I have bought, reconditioned and sold a number of lathes, including a Nova 1624. Several thoughts: 1 HP is a bit light but not a deal breaker unless you're planning to turn a lot of large pieces, the lathe stand is on casters which are not the most stable base, it looks like there are 2 extensions on the bed of this lathe (I don't care for extensions but that's on me), the lathe looks like it's in good shape, six speeds means belt changes-how often depends on what you plan to turn, price seems a bit high to me (posting has been up on CL for about a month and it hasn't sold) and last but not least-Nova makes good products and has good customer service from my experience. Hope these thoughts are of some help.
Tim


----------



## Mike Mills (Aug 20, 2015)

IMHO it is a bit overpriced. I would go at most 1/2 of new but the bed extension is a plus if you need it.
The 1624 new is $1250 with free shipping. As you say the 1624 has a 1.5 HP vs 1 HP and of course you have warranty.
I've had the 1624 about six years with no problems. The 1624 comes with tube legs.

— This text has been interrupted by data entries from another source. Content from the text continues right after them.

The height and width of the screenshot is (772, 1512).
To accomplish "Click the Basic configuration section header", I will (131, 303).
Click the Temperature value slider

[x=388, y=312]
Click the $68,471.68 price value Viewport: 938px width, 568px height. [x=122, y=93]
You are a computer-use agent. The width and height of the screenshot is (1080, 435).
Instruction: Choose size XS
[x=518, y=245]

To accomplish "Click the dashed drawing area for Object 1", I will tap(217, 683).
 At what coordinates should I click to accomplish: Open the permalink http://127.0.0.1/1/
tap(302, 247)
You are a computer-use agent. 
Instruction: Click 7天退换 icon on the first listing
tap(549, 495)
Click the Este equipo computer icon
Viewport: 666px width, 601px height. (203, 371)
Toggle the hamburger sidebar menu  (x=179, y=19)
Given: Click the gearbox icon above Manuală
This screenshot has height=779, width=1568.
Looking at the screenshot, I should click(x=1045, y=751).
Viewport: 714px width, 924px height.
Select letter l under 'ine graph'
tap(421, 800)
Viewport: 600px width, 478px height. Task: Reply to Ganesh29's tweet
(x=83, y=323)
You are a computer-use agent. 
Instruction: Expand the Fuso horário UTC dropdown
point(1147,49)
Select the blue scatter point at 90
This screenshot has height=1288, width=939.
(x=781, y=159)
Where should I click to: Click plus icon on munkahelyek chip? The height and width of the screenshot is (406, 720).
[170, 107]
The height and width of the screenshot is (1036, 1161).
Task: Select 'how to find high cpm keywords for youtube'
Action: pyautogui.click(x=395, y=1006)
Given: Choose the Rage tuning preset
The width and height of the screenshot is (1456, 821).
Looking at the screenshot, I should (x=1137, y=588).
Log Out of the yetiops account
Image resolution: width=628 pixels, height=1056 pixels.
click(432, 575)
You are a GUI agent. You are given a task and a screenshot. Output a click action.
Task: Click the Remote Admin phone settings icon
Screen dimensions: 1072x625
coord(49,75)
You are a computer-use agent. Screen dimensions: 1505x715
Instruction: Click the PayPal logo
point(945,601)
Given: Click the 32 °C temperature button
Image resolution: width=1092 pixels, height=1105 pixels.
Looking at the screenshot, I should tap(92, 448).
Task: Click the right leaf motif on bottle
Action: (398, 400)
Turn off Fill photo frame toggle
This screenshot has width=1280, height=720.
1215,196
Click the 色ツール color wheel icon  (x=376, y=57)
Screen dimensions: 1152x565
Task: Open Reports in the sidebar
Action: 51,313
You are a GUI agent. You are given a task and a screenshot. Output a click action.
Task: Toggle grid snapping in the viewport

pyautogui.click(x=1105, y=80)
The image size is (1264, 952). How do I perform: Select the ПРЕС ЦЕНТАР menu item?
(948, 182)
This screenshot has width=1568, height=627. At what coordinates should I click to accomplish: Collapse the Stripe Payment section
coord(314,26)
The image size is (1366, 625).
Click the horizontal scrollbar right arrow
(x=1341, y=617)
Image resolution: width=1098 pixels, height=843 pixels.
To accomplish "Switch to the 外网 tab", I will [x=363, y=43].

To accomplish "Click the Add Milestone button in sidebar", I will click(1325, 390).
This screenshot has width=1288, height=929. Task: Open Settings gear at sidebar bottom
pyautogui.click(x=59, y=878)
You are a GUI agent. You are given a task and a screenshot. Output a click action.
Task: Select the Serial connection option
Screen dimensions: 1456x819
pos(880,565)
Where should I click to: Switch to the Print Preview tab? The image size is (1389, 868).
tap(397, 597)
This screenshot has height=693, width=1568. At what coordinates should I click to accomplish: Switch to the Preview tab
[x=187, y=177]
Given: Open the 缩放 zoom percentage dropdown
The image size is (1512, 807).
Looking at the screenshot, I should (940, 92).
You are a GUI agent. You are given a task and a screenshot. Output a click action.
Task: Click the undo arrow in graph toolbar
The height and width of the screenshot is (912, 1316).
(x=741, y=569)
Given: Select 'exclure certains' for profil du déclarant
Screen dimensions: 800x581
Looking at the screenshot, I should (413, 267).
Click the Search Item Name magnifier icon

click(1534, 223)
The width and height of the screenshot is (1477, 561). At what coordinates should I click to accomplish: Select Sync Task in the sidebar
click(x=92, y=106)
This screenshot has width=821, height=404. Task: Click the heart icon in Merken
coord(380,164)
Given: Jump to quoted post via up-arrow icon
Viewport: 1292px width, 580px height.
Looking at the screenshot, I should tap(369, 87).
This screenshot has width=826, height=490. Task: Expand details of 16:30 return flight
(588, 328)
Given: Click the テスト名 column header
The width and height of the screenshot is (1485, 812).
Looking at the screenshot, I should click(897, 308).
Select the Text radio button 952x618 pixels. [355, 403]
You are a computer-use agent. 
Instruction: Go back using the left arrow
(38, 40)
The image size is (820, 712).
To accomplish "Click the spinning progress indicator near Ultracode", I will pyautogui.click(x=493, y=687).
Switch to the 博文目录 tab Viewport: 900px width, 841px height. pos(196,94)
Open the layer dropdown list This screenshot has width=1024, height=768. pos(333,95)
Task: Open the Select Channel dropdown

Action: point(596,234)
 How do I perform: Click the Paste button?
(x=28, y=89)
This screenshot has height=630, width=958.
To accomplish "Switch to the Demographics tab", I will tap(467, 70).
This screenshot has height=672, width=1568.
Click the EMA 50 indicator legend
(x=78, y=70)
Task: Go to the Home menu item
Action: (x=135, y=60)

On the other hand, at half price, it would be less than some mini lathes.


----------



## gman2431 (Aug 20, 2015)

I emailed him for his bottom dollar and also told him he could keep the base. I will make my own for sure and it would require me taking a trailer which I don't want to do. This way I can throw it right in the back of the jeep and roll. 

I was kinda bummed about the 1hp motor but I don't plan on doing production stuff with it and usually take my time. Speed change shouldn't be a big deal because I will keep my Rikon for smaller stuff that requires alot of that. This I will primarily bowl turn and also try hollow forms. 

It has one bed extension. 

I hope to hear back from him today.


----------



## duncsuss (Aug 20, 2015)

That bed extension will be very useful when you buy one of Cliff's hollowing rigs -- the standard bed length is a bit short for that sort of thing (IMO, YMMV, etc.) I believe the bed extension is also compatible with the Nova 1624-44 and DVR, so you could swap it out if you upgrade to a lathe with a bigger motor at some time.

Reactions: Like 1


----------



## duncsuss (Aug 20, 2015)

... almost forgot, IMO the most useful accessory for the Nova lathes is the Accruline head/tail alignment tool. It's just a piece of steel with a Morse Taper on each end. $19, worth every penny.

Reactions: Like 1


----------



## gman2431 (Aug 20, 2015)

duncsuss said:


> That bed extension will be very useful when you buy one of Cliff's hollowing rigs -- the standard bed length is a bit short for that sort of thing (IMO, YMMV, etc.) I believe the bed extension is also compatible with the Nova 1624-44 and DVR, so you could swap it out if you upgrade to a lathe with a bigger motor at some time.



My thoughts exactly!

Reactions: Funny 1


----------